Jppos.id / Rokan Hilir – Persidangan kasus peredaran pupuk ilegal di Rokan Hilir kembali menjadi sorotan publik. Setelah tiga kali penundaan agenda pembacaan tuntutan dengan alasan berkas belum rampung, Jaksa Penuntut Umum (JPU) akhirnya membacakan tuntutannya pada Selasa (16/9/2025).
Berdasarkan data Sistem Informasi Penelusuran Perkara (SIPP) PN Rohil dan informasi yang diperoleh awak media, tim JPU Kejari Rohil yang menangani perkara ini terdiri atas Genta Patri Putra, S.H., Agung Dwi Wichaksoni, S.H., dan Daniel Putra Sitorus, S.H. Namun mengejutkan, terdakwa utama Mulyono alias Pak Mul bin Teguh bersama empat rekannya hanya dituntut 1 tahun 3 bulan penjara serta denda Rp1 miliar, subsider 3 bulan kurungan.
Padahal, dalam dakwaan Jaksa sebelumnya, para terdakwa dijerat Pasal 122 jo Pasal 73 Undang-Undang Nomor 22 Tahun 2019 tentang Sistem Budidaya Pertanian Berkelanjutan, dengan ancaman pidana maksimal 6 tahun penjara dan denda hingga Rp, 3 miliar. Ringannya tuntutan ini menimbulkan tanda tanya publik mengenai keseriusan penegakan hukum terhadap kasus yang jelas-jelas merugikan sektor pertanian.
Berdasarkan isi dakwaan, Kasus ini bermula pada Minggu, 27 April 2025, saat tim opsnal Polres Rohil yang dipimpin Kasat Reskrim AKP I Putu Adi Juniwanata menggelar patroli di Jalan Lintas Riau–Sumut KM 6, Balam, Kepenghuluan Bangko Permata.
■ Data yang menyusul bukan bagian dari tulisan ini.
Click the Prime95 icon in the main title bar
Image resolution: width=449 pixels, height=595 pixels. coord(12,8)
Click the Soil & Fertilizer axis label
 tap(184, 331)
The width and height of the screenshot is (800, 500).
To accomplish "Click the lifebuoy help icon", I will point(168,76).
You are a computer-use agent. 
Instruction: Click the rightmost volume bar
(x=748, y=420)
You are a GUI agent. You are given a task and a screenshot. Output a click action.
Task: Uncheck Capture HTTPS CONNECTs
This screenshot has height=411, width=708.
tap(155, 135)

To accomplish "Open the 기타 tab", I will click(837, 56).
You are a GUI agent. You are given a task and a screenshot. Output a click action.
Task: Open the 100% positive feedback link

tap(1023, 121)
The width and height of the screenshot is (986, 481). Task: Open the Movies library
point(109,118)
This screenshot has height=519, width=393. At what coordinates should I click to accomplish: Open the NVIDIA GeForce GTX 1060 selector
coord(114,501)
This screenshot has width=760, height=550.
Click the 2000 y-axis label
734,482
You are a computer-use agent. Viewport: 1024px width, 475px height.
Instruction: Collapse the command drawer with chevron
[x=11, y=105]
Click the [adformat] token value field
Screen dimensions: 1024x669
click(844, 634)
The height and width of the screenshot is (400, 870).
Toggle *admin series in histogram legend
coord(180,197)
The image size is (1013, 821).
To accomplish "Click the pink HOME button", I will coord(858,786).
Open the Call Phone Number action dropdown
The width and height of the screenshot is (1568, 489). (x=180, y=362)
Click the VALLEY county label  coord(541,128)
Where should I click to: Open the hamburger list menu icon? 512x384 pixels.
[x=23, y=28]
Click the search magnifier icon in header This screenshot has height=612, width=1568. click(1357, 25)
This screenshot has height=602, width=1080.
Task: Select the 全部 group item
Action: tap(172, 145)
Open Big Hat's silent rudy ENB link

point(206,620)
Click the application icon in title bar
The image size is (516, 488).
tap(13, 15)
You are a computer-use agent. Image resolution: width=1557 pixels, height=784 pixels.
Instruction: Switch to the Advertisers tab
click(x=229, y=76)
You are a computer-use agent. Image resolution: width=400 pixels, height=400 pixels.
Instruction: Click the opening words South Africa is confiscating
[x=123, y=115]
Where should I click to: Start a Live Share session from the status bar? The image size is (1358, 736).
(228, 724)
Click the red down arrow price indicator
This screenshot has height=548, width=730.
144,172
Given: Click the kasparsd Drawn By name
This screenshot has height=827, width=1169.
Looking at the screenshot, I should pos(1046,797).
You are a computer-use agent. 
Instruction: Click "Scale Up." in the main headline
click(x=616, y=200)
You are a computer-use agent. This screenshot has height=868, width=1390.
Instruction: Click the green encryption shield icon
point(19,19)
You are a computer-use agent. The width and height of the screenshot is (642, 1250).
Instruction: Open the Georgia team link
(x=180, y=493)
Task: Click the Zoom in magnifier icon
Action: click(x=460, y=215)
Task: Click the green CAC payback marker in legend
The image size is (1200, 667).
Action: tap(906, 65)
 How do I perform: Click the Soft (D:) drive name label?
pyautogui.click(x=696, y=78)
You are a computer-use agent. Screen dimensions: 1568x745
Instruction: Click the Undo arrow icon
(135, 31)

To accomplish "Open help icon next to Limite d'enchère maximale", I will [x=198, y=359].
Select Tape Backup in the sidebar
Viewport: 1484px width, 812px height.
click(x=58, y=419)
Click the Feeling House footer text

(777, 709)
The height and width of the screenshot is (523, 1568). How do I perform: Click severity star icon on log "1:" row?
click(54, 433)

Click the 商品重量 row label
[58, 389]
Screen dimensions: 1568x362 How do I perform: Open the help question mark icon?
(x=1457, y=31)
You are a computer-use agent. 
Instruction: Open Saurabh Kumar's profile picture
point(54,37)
Dalam operasi tersebut, polisi menemukan dua mobil Pickup bermuatan 81 karung pupuk Phosfat Super Phonskah 15-15-15 tanpa label resmi dan tidak terdaftar di Kementerian Pertanian.
Hasil penyelidikan mengungkap pupuk tersebut milik Mulyono, yang didapat dari seorang pemasok bernama Ahok (DPO) di Medan dengan harga Rp145 ribu per sak. Barang tersebut disimpan di gudang milik Mulyono di Bagan Batu sebelum diedarkan. Sementara itu, empat terdakwa lainnya , Evri bin Samino, Bayu Pamungkas, Fahmi Pardede, dan Amril Saleh Harahap, hanya berperan sebagai kurir dengan bayaran Rp10 ribu hingga Rp15 ribu per sak.
Dalam persidangan, ahli dari Kementerian Pertanian, Hendri Y. Rahman, S.Tp., menegaskan bahwa pupuk tersebut tidak terdaftar secara resmi dan karenanya ilegal untuk diedarkan.
Meski demikian, fakta bahwa sidang tuntutan sempat tertunda tiga kali dan akhirnya berujung pada tuntutan ringan menimbulkan keraguan atas transparansi proses hukum. Publik kini menunggu, apakah majelis hakim akan sejalan dengan tuntutan jaksa atau justru menjatuhkan vonis lebih berat sesuai ancaman maksimal undang-undang.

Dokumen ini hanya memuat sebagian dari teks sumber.